**Exercise description:** Give back the data in full. Leave nothing out.

Start of Supplied records

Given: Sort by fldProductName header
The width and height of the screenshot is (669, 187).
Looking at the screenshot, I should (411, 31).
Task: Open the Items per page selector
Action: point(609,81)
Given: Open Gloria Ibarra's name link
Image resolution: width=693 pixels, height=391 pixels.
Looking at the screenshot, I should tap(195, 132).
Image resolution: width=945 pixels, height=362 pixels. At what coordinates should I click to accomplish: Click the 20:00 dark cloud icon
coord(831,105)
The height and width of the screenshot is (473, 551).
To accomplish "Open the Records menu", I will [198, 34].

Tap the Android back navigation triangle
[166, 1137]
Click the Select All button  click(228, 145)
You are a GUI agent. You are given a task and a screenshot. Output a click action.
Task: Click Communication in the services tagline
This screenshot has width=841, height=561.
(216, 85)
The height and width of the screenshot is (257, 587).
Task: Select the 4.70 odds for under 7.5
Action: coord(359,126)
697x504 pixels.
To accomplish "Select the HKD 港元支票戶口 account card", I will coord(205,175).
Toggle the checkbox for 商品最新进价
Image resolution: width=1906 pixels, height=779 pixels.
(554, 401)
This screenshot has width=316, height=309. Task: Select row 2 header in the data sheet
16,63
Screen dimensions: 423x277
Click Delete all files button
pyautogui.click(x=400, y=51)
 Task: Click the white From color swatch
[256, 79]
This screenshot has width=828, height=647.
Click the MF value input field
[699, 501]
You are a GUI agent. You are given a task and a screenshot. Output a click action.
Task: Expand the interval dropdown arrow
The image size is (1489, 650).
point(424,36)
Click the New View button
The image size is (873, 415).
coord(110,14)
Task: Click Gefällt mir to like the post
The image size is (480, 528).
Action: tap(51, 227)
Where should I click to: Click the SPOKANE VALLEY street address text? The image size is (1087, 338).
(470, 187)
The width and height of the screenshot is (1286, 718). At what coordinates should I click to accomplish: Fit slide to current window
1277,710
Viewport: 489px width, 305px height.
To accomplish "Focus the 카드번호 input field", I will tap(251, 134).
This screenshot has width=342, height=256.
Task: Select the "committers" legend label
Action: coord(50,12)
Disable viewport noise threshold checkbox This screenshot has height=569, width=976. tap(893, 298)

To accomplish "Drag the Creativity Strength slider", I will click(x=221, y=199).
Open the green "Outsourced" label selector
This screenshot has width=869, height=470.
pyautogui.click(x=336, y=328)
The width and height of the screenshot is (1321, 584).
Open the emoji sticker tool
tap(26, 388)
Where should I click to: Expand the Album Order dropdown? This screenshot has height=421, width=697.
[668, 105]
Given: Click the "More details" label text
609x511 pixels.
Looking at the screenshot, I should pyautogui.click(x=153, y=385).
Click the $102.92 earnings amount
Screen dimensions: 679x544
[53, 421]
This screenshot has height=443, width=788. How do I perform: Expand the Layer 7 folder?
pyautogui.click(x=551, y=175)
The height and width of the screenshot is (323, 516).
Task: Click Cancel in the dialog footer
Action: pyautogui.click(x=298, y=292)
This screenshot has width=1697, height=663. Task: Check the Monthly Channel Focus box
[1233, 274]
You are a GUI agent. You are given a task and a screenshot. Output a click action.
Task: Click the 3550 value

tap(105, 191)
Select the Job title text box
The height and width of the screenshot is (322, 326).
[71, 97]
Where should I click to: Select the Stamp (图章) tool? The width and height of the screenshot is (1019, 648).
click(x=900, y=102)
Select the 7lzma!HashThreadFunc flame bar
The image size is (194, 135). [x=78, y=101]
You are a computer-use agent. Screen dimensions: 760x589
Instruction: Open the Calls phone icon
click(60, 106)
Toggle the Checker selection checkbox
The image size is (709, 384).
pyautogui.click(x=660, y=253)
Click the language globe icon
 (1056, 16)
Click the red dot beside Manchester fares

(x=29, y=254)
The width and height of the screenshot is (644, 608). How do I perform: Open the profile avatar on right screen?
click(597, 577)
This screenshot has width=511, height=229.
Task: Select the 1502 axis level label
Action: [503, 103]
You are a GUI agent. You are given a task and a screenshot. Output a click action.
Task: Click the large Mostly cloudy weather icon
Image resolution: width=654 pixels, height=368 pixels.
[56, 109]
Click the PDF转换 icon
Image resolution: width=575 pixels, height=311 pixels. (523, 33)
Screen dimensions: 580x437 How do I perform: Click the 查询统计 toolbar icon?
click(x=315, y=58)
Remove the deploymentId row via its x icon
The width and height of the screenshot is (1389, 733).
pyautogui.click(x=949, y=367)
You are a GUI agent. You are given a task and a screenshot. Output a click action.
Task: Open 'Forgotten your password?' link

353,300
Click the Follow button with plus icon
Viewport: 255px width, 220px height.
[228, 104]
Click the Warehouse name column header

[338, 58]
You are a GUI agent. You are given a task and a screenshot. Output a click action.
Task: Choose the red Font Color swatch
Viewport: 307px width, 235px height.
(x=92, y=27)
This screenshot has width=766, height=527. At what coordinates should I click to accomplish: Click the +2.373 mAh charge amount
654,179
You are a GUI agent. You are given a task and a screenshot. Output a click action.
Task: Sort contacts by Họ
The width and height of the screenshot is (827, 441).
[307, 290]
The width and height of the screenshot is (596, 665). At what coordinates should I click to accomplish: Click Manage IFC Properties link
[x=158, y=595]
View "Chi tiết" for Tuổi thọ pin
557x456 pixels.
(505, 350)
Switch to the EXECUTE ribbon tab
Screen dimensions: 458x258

End of Supplied records

**Solution for this problem:**
Given: Sort by fldProductName header
The width and height of the screenshot is (669, 187).
Looking at the screenshot, I should (411, 31).
Task: Open the Items per page selector
Action: point(609,81)
Given: Open Gloria Ibarra's name link
Image resolution: width=693 pixels, height=391 pixels.
Looking at the screenshot, I should tap(195, 132).
Image resolution: width=945 pixels, height=362 pixels. At what coordinates should I click to accomplish: Click the 20:00 dark cloud icon
coord(831,105)
The height and width of the screenshot is (473, 551).
To accomplish "Open the Records menu", I will [198, 34].

Tap the Android back navigation triangle
[166, 1137]
Click the Select All button  click(228, 145)
You are a GUI agent. You are given a task and a screenshot. Output a click action.
Task: Click Communication in the services tagline
This screenshot has width=841, height=561.
(216, 85)
The height and width of the screenshot is (257, 587).
Task: Select the 4.70 odds for under 7.5
Action: coord(359,126)
697x504 pixels.
To accomplish "Select the HKD 港元支票戶口 account card", I will coord(205,175).
Toggle the checkbox for 商品最新进价
Image resolution: width=1906 pixels, height=779 pixels.
(554, 401)
This screenshot has width=316, height=309. Task: Select row 2 header in the data sheet
16,63
Screen dimensions: 423x277
Click Delete all files button
pyautogui.click(x=400, y=51)
 Task: Click the white From color swatch
[256, 79]
This screenshot has width=828, height=647.
Click the MF value input field
[699, 501]
You are a GUI agent. You are given a task and a screenshot. Output a click action.
Task: Expand the interval dropdown arrow
The image size is (1489, 650).
point(424,36)
Click the New View button
The image size is (873, 415).
coord(110,14)
Task: Click Gefällt mir to like the post
The image size is (480, 528).
Action: tap(51, 227)
Where should I click to: Click the SPOKANE VALLEY street address text? The image size is (1087, 338).
(470, 187)
The width and height of the screenshot is (1286, 718). At what coordinates should I click to accomplish: Fit slide to current window
1277,710
Viewport: 489px width, 305px height.
To accomplish "Focus the 카드번호 input field", I will tap(251, 134).
This screenshot has width=342, height=256.
Task: Select the "committers" legend label
Action: coord(50,12)
Disable viewport noise threshold checkbox This screenshot has height=569, width=976. tap(893, 298)

To accomplish "Drag the Creativity Strength slider", I will click(x=221, y=199).
Open the green "Outsourced" label selector
This screenshot has width=869, height=470.
pyautogui.click(x=336, y=328)
The width and height of the screenshot is (1321, 584).
Open the emoji sticker tool
tap(26, 388)
Where should I click to: Expand the Album Order dropdown? This screenshot has height=421, width=697.
[668, 105]
Given: Click the "More details" label text
609x511 pixels.
Looking at the screenshot, I should pyautogui.click(x=153, y=385).
Click the $102.92 earnings amount
Screen dimensions: 679x544
[53, 421]
This screenshot has height=443, width=788. How do I perform: Expand the Layer 7 folder?
pyautogui.click(x=551, y=175)
The height and width of the screenshot is (323, 516).
Task: Click Cancel in the dialog footer
Action: pyautogui.click(x=298, y=292)
This screenshot has width=1697, height=663. Task: Check the Monthly Channel Focus box
[1233, 274]
You are a GUI agent. You are given a task and a screenshot. Output a click action.
Task: Click the 3550 value

tap(105, 191)
Select the Job title text box
The height and width of the screenshot is (322, 326).
[71, 97]
Where should I click to: Select the Stamp (图章) tool? The width and height of the screenshot is (1019, 648).
click(x=900, y=102)
Select the 7lzma!HashThreadFunc flame bar
The image size is (194, 135). [x=78, y=101]
You are a computer-use agent. Screen dimensions: 760x589
Instruction: Open the Calls phone icon
click(60, 106)
Toggle the Checker selection checkbox
The image size is (709, 384).
pyautogui.click(x=660, y=253)
Click the language globe icon
 (1056, 16)
Click the red dot beside Manchester fares

(x=29, y=254)
The width and height of the screenshot is (644, 608). How do I perform: Open the profile avatar on right screen?
click(597, 577)
This screenshot has width=511, height=229.
Task: Select the 1502 axis level label
Action: [503, 103]
You are a GUI agent. You are given a task and a screenshot. Output a click action.
Task: Click the large Mostly cloudy weather icon
Image resolution: width=654 pixels, height=368 pixels.
[56, 109]
Click the PDF转换 icon
Image resolution: width=575 pixels, height=311 pixels. (523, 33)
Screen dimensions: 580x437 How do I perform: Click the 查询统计 toolbar icon?
click(x=315, y=58)
Remove the deploymentId row via its x icon
The width and height of the screenshot is (1389, 733).
pyautogui.click(x=949, y=367)
You are a GUI agent. You are given a task and a screenshot. Output a click action.
Task: Open 'Forgotten your password?' link

353,300
Click the Follow button with plus icon
Viewport: 255px width, 220px height.
[228, 104]
Click the Warehouse name column header

[338, 58]
You are a GUI agent. You are given a task and a screenshot. Output a click action.
Task: Choose the red Font Color swatch
Viewport: 307px width, 235px height.
(x=92, y=27)
This screenshot has width=766, height=527. At what coordinates should I click to accomplish: Click the +2.373 mAh charge amount
654,179
You are a GUI agent. You are given a task and a screenshot. Output a click action.
Task: Sort contacts by Họ
The width and height of the screenshot is (827, 441).
[307, 290]
The width and height of the screenshot is (596, 665). At what coordinates should I click to accomplish: Click Manage IFC Properties link
[x=158, y=595]
View "Chi tiết" for Tuổi thọ pin
557x456 pixels.
(505, 350)
Switch to the EXECUTE ribbon tab
Screen dimensions: 458x258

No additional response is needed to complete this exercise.